- [Texto proporcionado]
##########

No son grupos de pandilleros ni de traficantes de esquina. Son organizaciones que mueven cientos de toneladas de marihuana y metanfetaminas mexicanas y de cocaína colombiana a Estados Unidos. El de Sinaloa tiene estructuras en Centroamérica y Sudamérica.   

 

Abajo del puente, las luces de la barda metálica de unos dos metros, que divide a México de Estados Unidos, ya iluminan toda la línea, y dos carros de la patrulla fronteriza se pasean por el lado estadounidense.

 

La barda fronteriza brilla, los deportados se amontonan en las camionetas del albergue y los Beta, las miradas de reojo se cruzan por toda la avenida, los militares están alerta y la gente camina de prisa para irse de aquí o cruzar a Estados Unidos por la aduana. Para sentirse menos inseguros. Así luce la caída de la tarde en Ciudad Juárez.

##########

- [Datos para ubicar palabras y elementos]
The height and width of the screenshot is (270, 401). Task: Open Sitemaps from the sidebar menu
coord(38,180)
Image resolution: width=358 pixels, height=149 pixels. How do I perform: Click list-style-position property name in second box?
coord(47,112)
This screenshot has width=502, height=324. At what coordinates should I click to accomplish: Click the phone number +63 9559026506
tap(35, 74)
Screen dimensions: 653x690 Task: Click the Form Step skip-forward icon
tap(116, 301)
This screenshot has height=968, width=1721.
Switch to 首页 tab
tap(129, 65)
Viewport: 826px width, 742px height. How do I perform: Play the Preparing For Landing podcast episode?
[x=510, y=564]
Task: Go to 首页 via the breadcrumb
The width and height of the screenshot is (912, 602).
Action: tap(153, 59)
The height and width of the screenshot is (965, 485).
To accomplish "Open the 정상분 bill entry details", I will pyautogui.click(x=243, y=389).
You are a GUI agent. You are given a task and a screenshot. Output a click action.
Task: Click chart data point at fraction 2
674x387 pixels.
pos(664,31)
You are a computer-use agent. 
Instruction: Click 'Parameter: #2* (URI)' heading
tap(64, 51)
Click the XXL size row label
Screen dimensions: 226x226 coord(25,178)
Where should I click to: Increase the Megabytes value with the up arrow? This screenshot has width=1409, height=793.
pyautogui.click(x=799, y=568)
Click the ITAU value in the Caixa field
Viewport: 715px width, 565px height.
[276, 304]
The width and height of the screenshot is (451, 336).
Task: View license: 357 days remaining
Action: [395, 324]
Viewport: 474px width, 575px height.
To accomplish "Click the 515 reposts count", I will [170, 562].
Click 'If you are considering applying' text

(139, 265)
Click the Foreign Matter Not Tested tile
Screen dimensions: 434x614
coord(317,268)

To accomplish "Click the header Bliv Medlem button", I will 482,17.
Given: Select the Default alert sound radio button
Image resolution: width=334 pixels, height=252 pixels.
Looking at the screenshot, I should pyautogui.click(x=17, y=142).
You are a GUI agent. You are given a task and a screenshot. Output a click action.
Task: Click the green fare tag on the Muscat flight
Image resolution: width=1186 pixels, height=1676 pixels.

##########

Vuelve a escribir completo y sin ningún cambio el texto sobre Ciudad Juárez.

No son grupos de pandilleros ni de traficantes de esquina. Son organizaciones que mueven cientos de toneladas de marihuana y metanfetaminas mexicanas y de cocaína colombiana a Estados Unidos. El de Sinaloa tiene estructuras en Centroamérica y Sudamérica.   

 

Abajo del puente, las luces de la barda metálica de unos dos metros, que divide a México de Estados Unidos, ya iluminan toda la línea, y dos carros de la patrulla fronteriza se pasean por el lado estadounidense.

 

La barda fronteriza brilla, los deportados se amontonan en las camionetas del albergue y los Beta, las miradas de reojo se cruzan por toda la avenida, los militares están alerta y la gente camina de prisa para irse de aquí o cruzar a Estados Unidos por la aduana. Para sentirse menos inseguros. Así luce la caída de la tarde en Ciudad Juárez.